Reproduce, word for word, the passage of the polar-form solution below that begins with the words "The argument, denoted" and ends with "the complex number.".

-- start of PAGE EXCERPT --

Question

In Exercises 13-28, express each complex number in polar form.\n$$2 \\sqrt{3}-2 i$$

Answer

**step1 Identify the Rectangular Form Components**

A complex number in rectangular form is written as $$x + yi$$. We need to identify the real part ($$x$$) and the imaginary part ($$y$$) from the given complex number.

$$ \text{Given Complex Number} = 2\sqrt{3} - 2i $$

Comparing this to $$x + yi$$, we have:

$$ x = 2\sqrt{3} $$

$$ y = -2 $$

**step2 Calculate the Modulus (r)**

The modulus, denoted as $$r$$, is the distance of the complex number from the origin in the complex plane. It is calculated using the formula derived from the Pythagorean theorem.

$$ r = \sqrt{x^2 + y^2} $$

Substitute the values of $$x$$ and $$y$$ into the formula:

$$ r = \sqrt{(2\sqrt{3})^2 + (-2)^2} $$

$$ r = \sqrt{(4 \times 3) + 4} $$

$$ r = \sqrt{12 + 4} $$

$$ r = \sqrt{16} $$

$$ r = 4 $$

**step3 Calculate the Argument (θ)**

The argument, denoted as $$\theta$$, is the angle that the line connecting the origin to the complex number makes with the positive x-axis. First, we find the reference angle using the absolute values of $$x$$ and $$y$$, and then adjust based on the quadrant of the complex number.

To find the reference angle $$\alpha$$, we use the tangent function:

$$ \tan \alpha = \left| \frac{y}{x} \right| $$

Substitute the values of $$x$$ and $$y$$ into the formula:

$$ \tan \alpha = \left| \frac{-2}{2\sqrt{3}} \right| $$

$$ \tan \alpha = \left| \frac{-1}{\sqrt{3}} \right| $$

$$ \tan \alpha = \frac{1}{\sqrt{3}} $$

For this tangent value, the reference angle $$\alpha$$ is 30 degrees.

-- end of PAGE EXCERPT --
-- start of INFORMATION PROVIDED --

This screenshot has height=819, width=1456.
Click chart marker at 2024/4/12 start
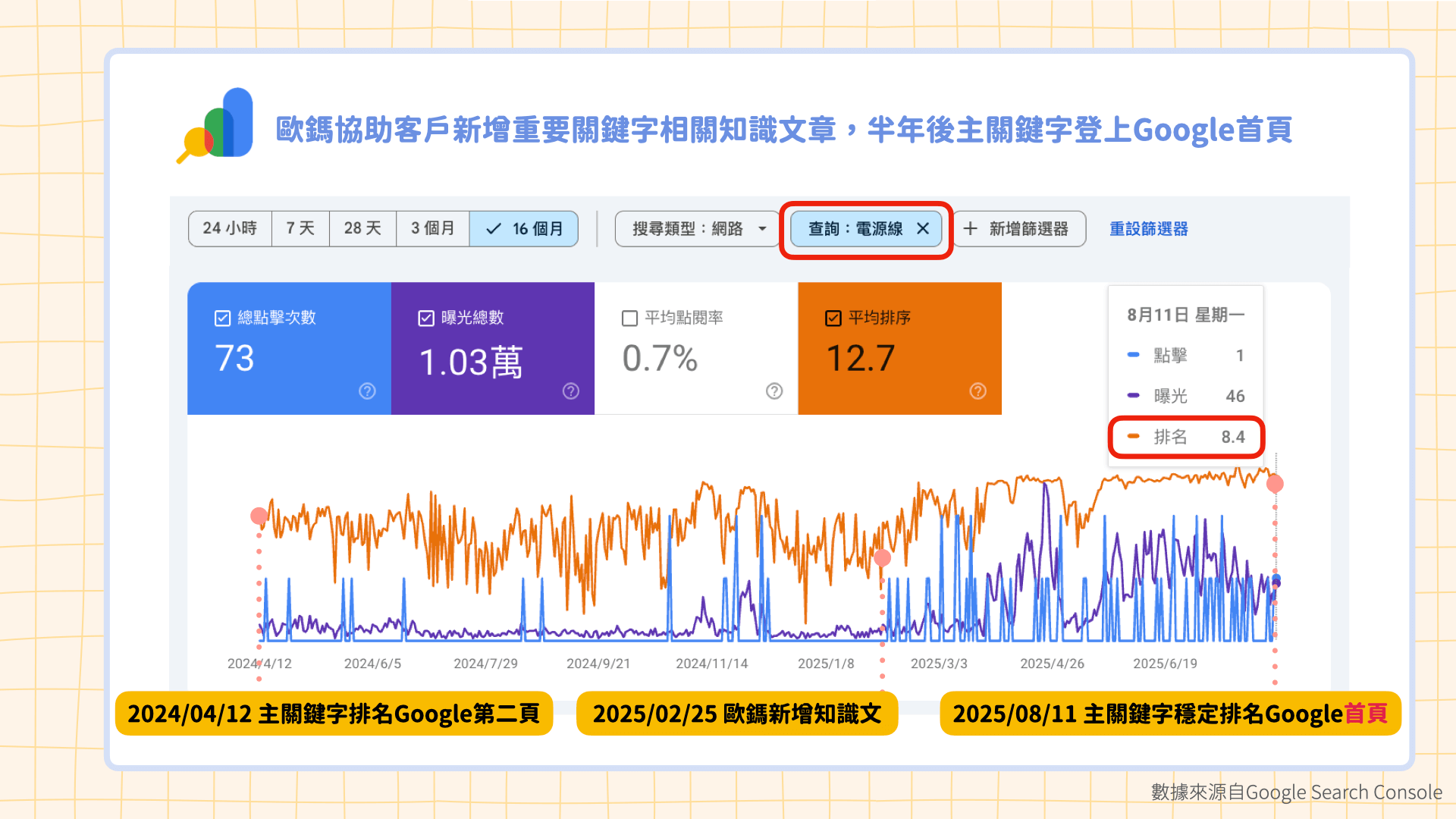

-- end of INFORMATION PROVIDED --

— EXERCISE SOLUTION —
The argument, denoted as $$\theta$$, is the angle that the line connecting the origin to the complex number makes with the positive x-axis. First, we find the reference angle using the absolute values of $$x$$ and $$y$$, and then adjust based on the quadrant of the complex number.